The Bible is now required reading for Texas public school students.

By Terrence Hawkins in Education · July 4, 2026
The Bible is now required reading for Texas public school students.

Okay, call me crazy, but I'm genuinely confused about what problem this is actually solving.

Look, I get it. People want their kids to understand cultural references and historical context. The Bible is definitely part of that. But here's the thing nobody seems to be asking: if we're doing this for religious literacy, why are we doing it through mandatory curriculum instead of just, you know, letting parents and churches handle that? My kid's school can barely keep up with math and reading basics, and now we're adding Bible passage analysis to the plate? I'm not against knowing what "Prodigal Son" means or why it matters culturally. I just think there's a difference between teaching literature that happens to include biblical stories and making Bible reading a state requirement. One feels educational. The other feels like we're using the school system to push a specific viewpoint, which is exactly what people get upset about when it goes the other way.
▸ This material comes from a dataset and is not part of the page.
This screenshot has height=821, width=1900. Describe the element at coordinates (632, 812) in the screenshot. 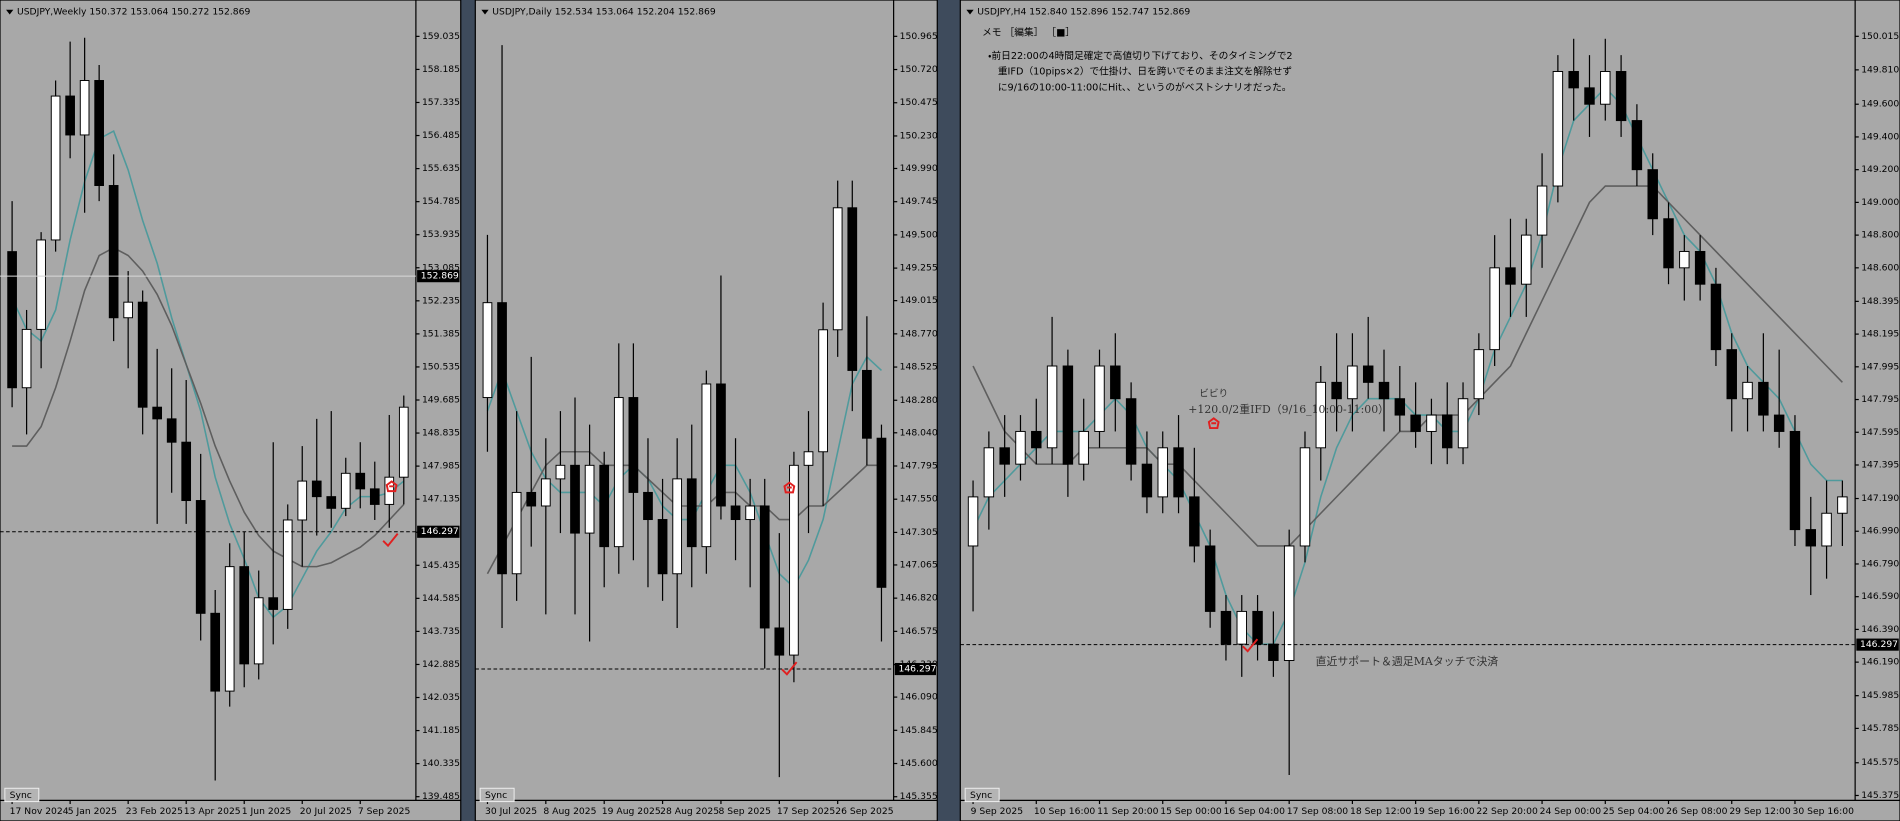

I see `x-tick-label: 19 Aug 2025` at that location.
And the part about "American exceptionalism" and emphasizing Christian origins? Come on. That's not cultural literacy. That's rewriting history to fit a narrative, and we all know it. My son's textbook is supposed to teach him what actually happened, not what we wish happened. There are kids in his class whose families aren't Christian, whose families came here running from countries that did exactly this kind of thing. How is that working out for them?

The real question isn't whether the Bible matters. It's whether the government should be the one deciding what version of history and morality gets pushed in classrooms.